In this article we present a comparison of the lives and work of Abraham Maslow, a founding father of humanistic psychology, and Heinz Kohut, the founding father of self psychology. While this comparison reveals certain predictable differences between these distinct leaders and their theoretical orientations, it also reveals surprising similarities in terms of their visions, their theories, and their lives. In addition, this comparison indicates that self psychology can provide an empirical bridge between humanistic psychology and modern psychoanalysis. This finding is particularly important at a time when the humanistic psychology community has identified the need to move away from ideology and to focus on humanistic psychology's empirical and clinical foundations, as one of its primary strategic challenges.
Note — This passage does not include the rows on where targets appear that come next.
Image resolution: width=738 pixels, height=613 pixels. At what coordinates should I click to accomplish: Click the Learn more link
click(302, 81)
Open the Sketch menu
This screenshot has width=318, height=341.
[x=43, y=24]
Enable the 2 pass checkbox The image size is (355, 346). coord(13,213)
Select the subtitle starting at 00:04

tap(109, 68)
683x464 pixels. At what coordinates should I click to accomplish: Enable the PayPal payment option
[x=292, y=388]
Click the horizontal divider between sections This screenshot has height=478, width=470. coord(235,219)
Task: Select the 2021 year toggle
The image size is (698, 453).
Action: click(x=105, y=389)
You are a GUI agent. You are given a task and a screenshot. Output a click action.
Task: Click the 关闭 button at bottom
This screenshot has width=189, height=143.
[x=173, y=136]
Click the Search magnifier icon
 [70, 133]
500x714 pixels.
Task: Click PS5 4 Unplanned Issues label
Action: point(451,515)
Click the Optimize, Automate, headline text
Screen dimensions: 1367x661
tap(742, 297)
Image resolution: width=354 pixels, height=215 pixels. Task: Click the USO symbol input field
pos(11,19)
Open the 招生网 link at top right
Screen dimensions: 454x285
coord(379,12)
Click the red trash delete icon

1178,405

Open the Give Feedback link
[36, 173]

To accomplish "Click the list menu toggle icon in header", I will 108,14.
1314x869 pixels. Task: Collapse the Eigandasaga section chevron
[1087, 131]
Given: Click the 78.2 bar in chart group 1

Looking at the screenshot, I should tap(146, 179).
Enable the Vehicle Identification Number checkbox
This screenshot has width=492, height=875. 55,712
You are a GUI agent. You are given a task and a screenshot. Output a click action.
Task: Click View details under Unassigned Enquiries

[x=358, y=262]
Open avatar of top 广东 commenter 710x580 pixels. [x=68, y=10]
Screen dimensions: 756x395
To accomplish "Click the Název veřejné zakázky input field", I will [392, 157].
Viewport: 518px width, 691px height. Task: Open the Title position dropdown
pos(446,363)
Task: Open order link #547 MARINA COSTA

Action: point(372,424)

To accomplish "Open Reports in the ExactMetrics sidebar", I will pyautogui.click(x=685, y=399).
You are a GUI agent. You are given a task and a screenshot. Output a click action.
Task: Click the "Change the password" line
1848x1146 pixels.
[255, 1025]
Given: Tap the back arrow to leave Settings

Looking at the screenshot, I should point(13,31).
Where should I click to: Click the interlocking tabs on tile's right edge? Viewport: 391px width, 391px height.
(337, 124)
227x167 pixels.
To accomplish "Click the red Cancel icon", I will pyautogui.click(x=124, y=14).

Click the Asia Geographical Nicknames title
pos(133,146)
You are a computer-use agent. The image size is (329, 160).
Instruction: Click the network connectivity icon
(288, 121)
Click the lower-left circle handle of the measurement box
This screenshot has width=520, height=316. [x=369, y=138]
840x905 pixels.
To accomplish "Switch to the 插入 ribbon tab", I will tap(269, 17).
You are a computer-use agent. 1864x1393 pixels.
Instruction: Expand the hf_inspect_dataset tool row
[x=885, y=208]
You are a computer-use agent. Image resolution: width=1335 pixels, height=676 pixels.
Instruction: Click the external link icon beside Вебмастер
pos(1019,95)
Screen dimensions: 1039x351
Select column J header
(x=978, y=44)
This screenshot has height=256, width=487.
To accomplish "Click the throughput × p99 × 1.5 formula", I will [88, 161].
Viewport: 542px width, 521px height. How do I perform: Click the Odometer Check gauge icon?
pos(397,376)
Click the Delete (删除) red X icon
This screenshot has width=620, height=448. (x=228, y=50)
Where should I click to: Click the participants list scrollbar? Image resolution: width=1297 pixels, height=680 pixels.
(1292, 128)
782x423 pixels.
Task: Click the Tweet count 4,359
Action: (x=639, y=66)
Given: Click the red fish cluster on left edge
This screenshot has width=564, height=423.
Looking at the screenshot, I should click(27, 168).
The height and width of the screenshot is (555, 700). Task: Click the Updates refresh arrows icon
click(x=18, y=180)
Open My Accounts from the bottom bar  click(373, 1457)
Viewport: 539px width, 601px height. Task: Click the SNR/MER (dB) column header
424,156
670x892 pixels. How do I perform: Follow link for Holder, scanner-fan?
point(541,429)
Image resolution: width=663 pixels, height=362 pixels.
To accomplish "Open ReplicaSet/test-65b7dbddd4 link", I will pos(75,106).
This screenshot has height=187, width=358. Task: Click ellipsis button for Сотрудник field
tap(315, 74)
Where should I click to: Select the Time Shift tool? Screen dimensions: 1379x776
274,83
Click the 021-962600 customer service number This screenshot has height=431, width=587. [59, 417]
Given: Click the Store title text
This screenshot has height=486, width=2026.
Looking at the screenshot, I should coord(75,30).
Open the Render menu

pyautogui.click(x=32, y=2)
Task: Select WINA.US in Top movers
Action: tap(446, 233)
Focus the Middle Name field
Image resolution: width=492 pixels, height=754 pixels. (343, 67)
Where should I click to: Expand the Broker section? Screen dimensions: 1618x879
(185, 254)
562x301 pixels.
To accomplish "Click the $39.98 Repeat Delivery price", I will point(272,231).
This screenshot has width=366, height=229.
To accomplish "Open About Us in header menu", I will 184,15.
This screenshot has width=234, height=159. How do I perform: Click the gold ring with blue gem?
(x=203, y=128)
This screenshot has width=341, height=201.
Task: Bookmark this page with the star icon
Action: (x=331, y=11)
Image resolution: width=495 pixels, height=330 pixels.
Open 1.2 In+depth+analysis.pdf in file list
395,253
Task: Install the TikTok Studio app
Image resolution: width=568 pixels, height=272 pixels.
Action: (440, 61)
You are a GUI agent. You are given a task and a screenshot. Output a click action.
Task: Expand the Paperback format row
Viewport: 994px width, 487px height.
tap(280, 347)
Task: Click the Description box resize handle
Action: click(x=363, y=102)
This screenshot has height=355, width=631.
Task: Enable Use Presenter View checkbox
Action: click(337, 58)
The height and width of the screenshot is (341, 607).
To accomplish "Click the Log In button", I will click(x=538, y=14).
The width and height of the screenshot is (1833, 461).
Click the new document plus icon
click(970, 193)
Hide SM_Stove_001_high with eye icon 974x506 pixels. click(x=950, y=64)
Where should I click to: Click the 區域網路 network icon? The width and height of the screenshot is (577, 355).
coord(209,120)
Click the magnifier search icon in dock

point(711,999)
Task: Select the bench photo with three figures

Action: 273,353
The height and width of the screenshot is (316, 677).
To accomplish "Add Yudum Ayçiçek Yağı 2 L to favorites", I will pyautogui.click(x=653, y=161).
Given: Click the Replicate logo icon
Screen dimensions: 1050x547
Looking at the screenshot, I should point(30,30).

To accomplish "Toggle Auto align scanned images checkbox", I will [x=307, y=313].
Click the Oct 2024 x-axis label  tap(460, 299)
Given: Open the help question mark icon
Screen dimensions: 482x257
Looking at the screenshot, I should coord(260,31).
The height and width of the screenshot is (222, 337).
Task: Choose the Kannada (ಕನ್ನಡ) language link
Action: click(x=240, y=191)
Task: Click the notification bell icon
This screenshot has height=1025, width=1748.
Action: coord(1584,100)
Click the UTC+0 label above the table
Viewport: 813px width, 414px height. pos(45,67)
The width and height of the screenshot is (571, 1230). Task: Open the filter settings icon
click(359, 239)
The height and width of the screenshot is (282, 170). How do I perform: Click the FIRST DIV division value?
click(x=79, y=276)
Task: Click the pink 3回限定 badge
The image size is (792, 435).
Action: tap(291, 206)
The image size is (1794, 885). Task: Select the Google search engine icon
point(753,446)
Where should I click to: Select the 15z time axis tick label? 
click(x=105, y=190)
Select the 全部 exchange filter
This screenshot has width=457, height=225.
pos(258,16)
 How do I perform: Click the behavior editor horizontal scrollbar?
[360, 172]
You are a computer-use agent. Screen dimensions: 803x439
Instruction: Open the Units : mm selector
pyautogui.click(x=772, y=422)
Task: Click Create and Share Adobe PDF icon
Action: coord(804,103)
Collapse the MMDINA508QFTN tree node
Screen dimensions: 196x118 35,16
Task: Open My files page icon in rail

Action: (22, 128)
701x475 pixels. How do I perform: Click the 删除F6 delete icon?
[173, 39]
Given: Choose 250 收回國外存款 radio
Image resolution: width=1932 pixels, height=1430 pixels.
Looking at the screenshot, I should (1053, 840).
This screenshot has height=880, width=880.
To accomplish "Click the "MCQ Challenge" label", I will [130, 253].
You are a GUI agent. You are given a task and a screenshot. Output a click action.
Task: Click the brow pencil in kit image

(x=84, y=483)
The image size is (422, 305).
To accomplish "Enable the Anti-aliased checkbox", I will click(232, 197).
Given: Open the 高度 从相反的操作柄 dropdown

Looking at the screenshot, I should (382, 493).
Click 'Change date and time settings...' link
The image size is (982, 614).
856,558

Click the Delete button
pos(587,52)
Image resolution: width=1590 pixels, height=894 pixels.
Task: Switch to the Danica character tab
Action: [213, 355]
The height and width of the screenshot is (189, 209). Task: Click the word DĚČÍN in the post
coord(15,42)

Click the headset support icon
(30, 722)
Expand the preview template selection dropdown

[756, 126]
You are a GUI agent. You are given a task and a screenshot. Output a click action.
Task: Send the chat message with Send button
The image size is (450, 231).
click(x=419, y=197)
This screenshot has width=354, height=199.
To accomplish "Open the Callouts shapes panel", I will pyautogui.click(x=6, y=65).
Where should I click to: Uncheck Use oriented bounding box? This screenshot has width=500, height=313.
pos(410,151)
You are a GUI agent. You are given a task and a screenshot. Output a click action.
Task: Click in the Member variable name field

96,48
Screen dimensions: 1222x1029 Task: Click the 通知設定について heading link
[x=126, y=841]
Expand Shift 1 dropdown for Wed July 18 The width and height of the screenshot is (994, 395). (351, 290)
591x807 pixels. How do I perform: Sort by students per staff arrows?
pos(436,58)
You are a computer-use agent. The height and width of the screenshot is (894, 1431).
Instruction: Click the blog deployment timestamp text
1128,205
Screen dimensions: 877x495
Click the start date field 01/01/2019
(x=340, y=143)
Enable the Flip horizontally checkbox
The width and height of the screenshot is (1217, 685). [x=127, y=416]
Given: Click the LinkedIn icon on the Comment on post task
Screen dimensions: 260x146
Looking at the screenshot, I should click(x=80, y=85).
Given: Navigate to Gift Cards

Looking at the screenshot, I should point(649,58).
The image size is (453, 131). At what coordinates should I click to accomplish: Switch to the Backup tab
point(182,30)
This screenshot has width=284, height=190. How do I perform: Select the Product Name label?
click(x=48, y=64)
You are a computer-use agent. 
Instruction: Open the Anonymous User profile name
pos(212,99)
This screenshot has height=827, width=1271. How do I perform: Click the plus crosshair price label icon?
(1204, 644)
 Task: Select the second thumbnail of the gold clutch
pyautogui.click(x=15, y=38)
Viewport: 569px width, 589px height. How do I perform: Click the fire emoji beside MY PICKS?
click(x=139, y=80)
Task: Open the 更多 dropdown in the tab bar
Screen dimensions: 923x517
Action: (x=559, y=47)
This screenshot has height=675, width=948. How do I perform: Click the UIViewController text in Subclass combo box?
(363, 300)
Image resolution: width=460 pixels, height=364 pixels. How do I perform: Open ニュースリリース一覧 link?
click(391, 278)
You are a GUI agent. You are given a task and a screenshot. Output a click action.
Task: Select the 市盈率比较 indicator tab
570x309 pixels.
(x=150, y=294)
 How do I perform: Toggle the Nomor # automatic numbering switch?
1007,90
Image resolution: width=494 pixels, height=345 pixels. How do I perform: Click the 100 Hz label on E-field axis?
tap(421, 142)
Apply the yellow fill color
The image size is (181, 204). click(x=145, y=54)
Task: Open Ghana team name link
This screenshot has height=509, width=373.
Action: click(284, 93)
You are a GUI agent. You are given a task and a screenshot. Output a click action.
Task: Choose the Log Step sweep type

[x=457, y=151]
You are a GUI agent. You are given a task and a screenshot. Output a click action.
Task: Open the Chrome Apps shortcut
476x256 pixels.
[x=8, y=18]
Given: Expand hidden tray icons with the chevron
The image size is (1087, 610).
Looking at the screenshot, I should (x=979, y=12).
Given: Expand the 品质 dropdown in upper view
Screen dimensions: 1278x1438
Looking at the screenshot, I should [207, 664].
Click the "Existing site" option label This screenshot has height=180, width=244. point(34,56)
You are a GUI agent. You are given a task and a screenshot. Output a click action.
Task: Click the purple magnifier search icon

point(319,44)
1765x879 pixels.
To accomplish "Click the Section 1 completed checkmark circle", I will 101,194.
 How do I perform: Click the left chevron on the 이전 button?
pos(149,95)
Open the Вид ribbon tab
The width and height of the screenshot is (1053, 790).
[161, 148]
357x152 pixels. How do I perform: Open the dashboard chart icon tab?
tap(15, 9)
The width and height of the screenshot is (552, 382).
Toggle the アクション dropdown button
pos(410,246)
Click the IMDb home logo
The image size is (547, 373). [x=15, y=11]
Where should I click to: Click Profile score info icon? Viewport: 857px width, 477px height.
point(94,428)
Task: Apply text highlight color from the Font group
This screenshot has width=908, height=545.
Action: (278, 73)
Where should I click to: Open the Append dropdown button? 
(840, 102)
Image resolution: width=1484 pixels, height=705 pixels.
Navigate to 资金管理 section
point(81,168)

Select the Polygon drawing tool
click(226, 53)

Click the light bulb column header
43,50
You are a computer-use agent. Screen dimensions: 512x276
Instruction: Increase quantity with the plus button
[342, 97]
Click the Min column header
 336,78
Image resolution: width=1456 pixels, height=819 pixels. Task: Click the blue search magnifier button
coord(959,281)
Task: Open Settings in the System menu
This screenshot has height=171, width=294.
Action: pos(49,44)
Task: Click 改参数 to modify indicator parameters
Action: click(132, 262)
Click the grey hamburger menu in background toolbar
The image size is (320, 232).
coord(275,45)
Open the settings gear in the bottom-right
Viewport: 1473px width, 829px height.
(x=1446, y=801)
The person in the peak-experiences feels more integrated (unifiled, whole, all-of-a-piece), than at other times,... more integrated,... more harmoniously organized, more synergic,... In Roger's nice phrase, he feels "fully-functioning,"... responsible, active,... more creative.... (Maslow, 1968, pp. 104-108) The successful end of the analysis... has been reached when the analysand's formally enfeebled or fragmented nuclear self... has become sufficiently strengthened and consolidated to be able to function as a more or less self-propelling, self-directed, and self-sustaining unit which provides a central purpose to his personality and gives a sense of meaning to his life. (Kohut, 1977, pp. 138-139)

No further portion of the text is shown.